Without ever uttering his name, Hillary Clinton used her appearance at today's gathering of the National Urban League in Ft. Lauderdale, Florida, to launch a rhetorical attack on former Florida Gov. Jeb Bush's record with African Americans.

Bush was one of only two Republicans who bothered showing up to the annual conference of the historic civil rights organization today, but his willingness to actually act on the so-called outreach his party has too often only promised was no shield from the harsh criticisms Clinton lobbed his way.

Pointedly referring to the name of Bush's official super PAC, Right to Rise, Clinton knocked Bush's appeal to the African American crowd as merely pandering.  “Too often we see a mismatch between what some candidates say in venues like this and what they actually do when they are elected,” she said. “People can’t rise if they can’t afford healthcare, they can’t rise if the minimum wage is too low to live on," she declared.

"They can’t rise if their governor makes it harder for them to get a college education," Clinton continued, targeting her prospective 2016 opponent's record as governor of Florida more particularly.

Bush eliminated affirmative action at Florida's public universities and colleges by executive action, a move he frequently boasts about on the campaign trail.

Finally, she argued, "you can’t seriously talk about the right to rise and support laws that deny the right to vote."

As governor, Bush cut early voting hours and opposed an appeal to restore voting rights to felons who've served their time (before ultimately accepting it.) Most infamously, in 2001 Bush was cited by a U.S. Civil Rights Commission for the “unjust removal of disproportionate numbers of African-American voters” from the voter rolls.

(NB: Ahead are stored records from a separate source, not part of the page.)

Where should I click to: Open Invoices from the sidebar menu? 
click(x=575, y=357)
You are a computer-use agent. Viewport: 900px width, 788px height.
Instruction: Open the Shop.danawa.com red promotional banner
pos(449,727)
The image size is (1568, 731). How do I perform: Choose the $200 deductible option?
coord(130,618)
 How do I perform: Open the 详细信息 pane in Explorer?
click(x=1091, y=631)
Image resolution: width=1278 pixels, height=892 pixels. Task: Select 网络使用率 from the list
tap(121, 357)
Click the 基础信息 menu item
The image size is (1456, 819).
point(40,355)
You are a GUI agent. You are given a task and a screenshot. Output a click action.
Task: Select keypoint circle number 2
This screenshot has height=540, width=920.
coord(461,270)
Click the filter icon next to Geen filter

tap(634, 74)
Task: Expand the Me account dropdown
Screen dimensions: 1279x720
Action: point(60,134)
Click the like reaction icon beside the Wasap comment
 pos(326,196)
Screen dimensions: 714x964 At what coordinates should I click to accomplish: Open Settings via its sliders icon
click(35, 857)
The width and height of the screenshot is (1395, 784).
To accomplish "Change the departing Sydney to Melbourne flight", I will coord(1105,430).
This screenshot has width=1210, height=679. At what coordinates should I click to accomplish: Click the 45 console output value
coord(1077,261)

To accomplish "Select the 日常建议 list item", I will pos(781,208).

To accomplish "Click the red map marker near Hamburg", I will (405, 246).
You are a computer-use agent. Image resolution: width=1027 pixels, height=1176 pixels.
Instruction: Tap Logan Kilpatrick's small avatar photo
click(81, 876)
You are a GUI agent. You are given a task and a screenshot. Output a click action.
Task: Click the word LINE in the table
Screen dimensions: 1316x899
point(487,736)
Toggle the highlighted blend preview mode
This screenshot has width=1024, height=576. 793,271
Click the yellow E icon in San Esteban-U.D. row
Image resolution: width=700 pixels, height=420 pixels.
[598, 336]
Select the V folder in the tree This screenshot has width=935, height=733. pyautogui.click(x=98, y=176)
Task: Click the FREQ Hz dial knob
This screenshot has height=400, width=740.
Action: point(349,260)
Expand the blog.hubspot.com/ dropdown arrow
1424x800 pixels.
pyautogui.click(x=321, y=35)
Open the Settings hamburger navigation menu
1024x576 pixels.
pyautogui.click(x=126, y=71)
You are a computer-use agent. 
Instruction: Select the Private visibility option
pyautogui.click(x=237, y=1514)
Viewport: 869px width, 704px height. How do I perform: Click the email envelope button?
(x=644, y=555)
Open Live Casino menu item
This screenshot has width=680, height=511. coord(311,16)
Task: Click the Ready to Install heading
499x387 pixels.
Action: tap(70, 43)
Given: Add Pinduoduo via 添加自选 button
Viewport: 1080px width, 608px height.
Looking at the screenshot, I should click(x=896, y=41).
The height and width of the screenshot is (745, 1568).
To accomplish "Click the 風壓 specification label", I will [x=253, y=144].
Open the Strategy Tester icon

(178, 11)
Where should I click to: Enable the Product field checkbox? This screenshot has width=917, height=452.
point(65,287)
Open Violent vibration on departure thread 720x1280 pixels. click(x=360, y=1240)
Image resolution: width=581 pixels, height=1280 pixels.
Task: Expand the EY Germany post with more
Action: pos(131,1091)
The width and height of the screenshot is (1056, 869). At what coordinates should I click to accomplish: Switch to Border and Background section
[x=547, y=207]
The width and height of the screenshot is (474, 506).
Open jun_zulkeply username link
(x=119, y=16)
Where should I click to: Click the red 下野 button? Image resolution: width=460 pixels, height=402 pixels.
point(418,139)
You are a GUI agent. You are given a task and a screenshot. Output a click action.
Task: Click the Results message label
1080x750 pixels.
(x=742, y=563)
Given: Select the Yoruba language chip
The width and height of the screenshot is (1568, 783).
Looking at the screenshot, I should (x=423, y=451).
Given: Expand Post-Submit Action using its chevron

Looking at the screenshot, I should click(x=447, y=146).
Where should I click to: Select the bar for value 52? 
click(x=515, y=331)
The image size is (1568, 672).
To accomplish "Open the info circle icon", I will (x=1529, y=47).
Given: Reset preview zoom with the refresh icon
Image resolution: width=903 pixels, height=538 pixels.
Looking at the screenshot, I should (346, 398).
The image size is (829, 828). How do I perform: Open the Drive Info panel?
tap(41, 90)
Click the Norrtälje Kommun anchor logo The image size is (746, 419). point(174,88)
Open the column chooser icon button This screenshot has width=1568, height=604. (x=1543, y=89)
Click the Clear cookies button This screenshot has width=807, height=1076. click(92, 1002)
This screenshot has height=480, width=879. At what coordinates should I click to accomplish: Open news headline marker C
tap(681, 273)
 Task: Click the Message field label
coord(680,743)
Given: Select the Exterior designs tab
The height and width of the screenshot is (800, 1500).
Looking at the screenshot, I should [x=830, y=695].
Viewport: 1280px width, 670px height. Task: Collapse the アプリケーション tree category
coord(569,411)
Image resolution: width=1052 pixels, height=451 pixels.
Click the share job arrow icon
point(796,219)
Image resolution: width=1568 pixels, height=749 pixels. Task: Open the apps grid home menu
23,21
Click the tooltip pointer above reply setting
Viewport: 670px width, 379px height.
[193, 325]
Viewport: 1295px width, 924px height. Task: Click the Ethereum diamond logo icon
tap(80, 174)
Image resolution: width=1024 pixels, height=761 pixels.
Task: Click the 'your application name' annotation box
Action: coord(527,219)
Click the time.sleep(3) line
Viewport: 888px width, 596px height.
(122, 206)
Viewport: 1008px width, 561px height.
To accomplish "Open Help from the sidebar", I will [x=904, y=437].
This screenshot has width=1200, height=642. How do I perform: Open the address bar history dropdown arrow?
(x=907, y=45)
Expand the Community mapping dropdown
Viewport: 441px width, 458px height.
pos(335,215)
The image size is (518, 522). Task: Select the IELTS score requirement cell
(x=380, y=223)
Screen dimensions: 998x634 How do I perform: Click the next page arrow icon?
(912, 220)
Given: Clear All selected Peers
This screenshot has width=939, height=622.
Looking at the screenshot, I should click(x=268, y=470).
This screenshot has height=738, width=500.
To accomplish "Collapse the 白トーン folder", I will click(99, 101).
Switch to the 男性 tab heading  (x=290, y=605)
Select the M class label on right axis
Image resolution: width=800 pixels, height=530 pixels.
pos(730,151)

Bush's campaign was quick to fire back before the candidate took the stage. Bush campaign spokesman Tim Miller tweeted that the speech was a divisive "Clintonesque move" and a "cheap shot." And a Bush spokesperson issued a statement insisting that despite Clinton's attacks, "Bush can restore the right to rise for more Americans because he did it in Florida."

Bush never took the opportunity to engage Clinton's earlier remarks or return the fire on stage. For his part, once Bush took the podium he regurgitated the same stale and tired big government digs he employs at rallies with Iowa Republican voters in front of a crowd of mostly African American activists. “For a half century, this nation has pursued a war on poverty and massive government programs, funded with trillions of taxpayer dollars," Bush argued.

He skimmed over the issues of criminal justice reform and police brutality, mentioning that trust in institutions was at all-time low and imploring politicians, police officers and community leaders to repair the damage. Bush made no mention of his support for mandatory minimum sentencing as governor of Florida when he said that, "in this country, we shouldn't be writing people off, denying them a second chance at a life of meaning."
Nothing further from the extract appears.